__TEXTO PARA ANALIZAR__.
________________________________________

La película avanza a partir de la posible resolución del misterio de los asesinatos, cuyas pistas incluyen partes humanas dentro de una vaca, por parte de los investigadores, un par de hombres nerviosos e incapaces. Quinquin parece tener mejor dominio de la situación. Sin embargo, el discurso del filme no es maniqueo. «La naturaleza humana es compleja y múltiple. Debemos denunciar los dobles discursos, hipócritas, demostrando que somos capaces de abrazar a la esposa y al hijo en la mañana y luego golpear al perro en la noche. El cine no se trata de moralizar, sino meter la nariz en la naturaleza humana y hacer preguntas. En una sala de cine se pueden pasar dos horas con un monstruo, en un ambiente seguro, y la sensación es agradable. Es como una vacuna y esa es la grandeza del cine, que de forma inteligente dirige esta experiencia purificadora inoculando el mal», dijo Dumont a Les Inrocks. El creador francés desarticula la trama criminal para mostrar un juego en el que convergen la curiosidad, la estupidez, el humor, lo grotesco y lo tenebroso. Pareciera como si Dumont complementara la madurez ineficiente del comandante y la precocidad desbordada de Quinquin, ambos con idéntica dosis de carisma. Incluso en la alusión al problema racial no ofrece disculpas al espectador. La humanidad, como el filme, se compone de partes trágicas, cómicas, dramáticas, etc.

________________________________________

__MATERIAL PROPORCIONADO__.
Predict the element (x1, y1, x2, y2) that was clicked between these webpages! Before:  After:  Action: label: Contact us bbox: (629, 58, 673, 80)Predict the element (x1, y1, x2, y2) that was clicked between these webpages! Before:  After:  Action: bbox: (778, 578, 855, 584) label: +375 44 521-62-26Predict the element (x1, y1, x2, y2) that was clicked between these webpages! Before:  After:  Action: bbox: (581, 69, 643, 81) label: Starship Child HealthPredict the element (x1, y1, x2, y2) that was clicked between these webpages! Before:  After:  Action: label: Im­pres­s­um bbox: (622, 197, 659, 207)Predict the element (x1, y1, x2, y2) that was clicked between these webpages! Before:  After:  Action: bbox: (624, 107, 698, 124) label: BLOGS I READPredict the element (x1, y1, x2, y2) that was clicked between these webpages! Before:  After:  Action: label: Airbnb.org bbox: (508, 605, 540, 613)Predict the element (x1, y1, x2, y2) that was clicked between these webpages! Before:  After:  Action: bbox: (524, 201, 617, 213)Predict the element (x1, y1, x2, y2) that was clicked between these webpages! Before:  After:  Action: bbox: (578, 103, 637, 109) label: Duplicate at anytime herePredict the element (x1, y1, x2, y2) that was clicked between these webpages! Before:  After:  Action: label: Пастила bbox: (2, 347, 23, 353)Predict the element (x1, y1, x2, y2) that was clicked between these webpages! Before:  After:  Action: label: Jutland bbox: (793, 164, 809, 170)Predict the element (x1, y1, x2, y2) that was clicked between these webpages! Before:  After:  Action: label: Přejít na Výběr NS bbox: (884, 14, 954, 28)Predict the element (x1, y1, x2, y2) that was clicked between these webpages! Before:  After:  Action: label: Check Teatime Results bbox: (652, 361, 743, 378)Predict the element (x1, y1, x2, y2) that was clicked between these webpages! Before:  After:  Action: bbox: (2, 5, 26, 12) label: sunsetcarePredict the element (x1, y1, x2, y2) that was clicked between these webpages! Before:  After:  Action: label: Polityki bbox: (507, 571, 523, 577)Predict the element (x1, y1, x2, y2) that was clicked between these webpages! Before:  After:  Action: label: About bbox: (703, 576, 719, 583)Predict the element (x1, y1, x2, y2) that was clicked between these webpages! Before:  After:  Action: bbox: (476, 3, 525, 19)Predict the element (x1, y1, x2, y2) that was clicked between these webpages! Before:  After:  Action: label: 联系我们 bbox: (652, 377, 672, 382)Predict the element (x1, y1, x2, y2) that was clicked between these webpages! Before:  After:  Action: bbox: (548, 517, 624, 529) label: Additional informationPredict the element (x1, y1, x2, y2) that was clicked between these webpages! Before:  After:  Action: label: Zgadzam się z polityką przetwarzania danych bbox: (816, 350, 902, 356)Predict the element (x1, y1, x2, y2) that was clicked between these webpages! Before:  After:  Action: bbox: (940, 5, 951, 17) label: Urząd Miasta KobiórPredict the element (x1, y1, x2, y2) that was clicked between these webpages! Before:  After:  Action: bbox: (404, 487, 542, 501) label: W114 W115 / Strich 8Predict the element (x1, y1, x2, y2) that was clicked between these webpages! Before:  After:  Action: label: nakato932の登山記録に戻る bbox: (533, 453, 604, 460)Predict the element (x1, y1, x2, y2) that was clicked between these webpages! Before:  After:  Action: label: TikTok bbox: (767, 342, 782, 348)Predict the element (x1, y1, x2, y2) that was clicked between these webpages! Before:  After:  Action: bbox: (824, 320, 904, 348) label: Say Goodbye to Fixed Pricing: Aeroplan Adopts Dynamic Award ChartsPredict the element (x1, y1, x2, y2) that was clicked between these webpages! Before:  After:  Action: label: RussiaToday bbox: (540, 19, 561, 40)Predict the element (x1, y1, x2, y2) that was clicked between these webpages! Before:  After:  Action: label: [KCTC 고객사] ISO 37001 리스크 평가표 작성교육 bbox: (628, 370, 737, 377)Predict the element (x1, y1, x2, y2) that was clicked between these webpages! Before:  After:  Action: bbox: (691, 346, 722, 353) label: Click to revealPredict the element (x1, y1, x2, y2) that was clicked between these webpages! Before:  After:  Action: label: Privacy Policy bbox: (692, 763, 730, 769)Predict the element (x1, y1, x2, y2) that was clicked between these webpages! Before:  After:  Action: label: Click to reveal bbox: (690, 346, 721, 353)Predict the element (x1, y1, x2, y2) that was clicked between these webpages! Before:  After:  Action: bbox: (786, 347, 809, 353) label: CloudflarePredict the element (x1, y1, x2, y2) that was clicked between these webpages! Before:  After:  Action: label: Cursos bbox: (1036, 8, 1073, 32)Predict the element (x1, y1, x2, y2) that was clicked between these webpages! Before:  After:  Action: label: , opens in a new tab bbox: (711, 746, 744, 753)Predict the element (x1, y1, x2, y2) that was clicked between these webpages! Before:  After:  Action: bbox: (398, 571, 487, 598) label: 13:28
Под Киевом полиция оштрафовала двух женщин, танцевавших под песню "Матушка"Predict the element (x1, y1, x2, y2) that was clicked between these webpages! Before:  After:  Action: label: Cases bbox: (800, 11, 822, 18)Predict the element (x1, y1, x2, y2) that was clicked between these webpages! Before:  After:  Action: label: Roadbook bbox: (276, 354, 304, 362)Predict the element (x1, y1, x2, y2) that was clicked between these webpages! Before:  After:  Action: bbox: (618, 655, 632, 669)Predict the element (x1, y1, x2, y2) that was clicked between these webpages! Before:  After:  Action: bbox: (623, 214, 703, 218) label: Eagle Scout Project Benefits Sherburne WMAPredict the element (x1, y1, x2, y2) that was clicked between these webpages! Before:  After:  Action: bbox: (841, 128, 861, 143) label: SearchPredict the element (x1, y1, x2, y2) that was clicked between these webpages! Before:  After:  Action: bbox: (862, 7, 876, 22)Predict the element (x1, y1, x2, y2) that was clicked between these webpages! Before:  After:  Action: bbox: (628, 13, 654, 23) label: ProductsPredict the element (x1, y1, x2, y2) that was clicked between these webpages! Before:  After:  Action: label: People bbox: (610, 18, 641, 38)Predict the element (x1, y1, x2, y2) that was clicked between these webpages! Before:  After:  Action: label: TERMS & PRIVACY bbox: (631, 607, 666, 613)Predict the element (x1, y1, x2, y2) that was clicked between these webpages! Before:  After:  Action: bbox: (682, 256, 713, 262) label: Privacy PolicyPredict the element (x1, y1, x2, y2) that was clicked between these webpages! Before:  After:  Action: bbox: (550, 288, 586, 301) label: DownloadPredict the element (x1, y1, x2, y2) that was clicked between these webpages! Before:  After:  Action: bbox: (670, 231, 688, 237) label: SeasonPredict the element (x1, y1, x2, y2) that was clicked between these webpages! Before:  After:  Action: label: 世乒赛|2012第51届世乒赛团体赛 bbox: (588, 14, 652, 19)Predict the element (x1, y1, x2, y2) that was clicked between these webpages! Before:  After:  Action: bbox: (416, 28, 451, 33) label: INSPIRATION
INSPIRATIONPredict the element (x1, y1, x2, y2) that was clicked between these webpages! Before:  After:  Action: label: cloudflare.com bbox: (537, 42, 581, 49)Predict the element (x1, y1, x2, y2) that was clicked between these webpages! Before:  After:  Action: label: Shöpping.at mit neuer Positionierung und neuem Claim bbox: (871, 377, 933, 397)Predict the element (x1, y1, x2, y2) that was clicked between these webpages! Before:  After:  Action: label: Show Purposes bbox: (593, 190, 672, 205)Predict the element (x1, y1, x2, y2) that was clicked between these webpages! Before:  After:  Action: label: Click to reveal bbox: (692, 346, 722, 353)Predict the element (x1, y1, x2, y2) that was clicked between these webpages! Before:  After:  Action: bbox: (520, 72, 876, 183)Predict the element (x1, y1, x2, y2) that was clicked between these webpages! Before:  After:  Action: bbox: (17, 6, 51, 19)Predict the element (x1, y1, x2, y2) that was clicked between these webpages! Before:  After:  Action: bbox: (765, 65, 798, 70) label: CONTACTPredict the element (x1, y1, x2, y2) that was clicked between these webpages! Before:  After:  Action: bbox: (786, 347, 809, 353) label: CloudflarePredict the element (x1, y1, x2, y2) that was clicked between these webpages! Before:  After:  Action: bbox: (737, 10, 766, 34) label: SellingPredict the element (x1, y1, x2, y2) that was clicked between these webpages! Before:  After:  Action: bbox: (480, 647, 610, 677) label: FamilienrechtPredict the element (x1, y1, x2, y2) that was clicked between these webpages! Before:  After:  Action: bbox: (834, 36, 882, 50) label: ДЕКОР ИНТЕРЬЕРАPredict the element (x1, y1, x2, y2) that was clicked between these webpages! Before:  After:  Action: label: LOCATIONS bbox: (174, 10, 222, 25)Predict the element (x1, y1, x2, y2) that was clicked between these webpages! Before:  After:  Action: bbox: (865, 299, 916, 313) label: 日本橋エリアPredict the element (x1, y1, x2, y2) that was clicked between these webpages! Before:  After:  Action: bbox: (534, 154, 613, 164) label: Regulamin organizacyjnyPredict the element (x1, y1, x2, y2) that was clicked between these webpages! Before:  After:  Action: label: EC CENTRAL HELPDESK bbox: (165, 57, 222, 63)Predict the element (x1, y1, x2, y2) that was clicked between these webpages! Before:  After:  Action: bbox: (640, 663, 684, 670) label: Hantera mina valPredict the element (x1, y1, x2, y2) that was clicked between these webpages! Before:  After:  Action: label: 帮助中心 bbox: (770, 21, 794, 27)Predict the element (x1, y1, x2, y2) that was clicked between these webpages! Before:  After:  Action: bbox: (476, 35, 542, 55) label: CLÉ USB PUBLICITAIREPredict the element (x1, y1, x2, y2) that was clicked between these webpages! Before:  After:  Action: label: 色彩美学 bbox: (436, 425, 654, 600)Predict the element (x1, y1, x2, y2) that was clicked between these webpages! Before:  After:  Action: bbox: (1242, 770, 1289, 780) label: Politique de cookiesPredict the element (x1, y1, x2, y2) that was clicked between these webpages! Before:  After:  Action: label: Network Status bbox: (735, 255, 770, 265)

________________________________________

__TAREAS PROPUESTAS__.
a) Según el texto sobre la película de Dumont, ¿por qué compara Dumont el cine con una vacuna? Responde en una a tres oraciones.
b) Prosigue el texto sobre la película de Dumont a partir de su última oración.

__RESPUESTAS A TAREAS__.
a) Porque en una sala de cine se pueden pasar dos horas con un monstruo en un ambiente seguro, y la sensación es agradable. De ese modo el cine, de forma inteligente, dirige una experiencia purificadora inoculando el mal.

b)
Ver el filme, de más de tres horas de duración, es una experiencia importante para el espectador, que se enfrenta a una narrativa expandida en la que Dumont se toma el tiempo necesario para presentar la normalidad de una comunidad que, rápidamente, se intrinca más, se vuelve más extraña y absurda. El cineasta francés se reserva con maestría las respuestas a las preguntas que apenas esboza. Muestra muchos fragmentos para imposibilitar el descubrimiento de una verdad, desechando la idea de una resolución que restituya el orden.
El juego chabroliano de Dumont, uno de los creadores más discretos y relevantes del presente, en El pequeño Quinquin, que mantiene una tensa vaguedad hasta el final, es una obra importante en su trayectoria. Este año el cineasta galo estrenó Ma loute, su nueva comedia, en Cannes. Actualmente prepara un musical basado en la niñez de Juana de Arco.
Carlos Rodríguez es reportero cultural. Colabora en La Tempestad y Picnic.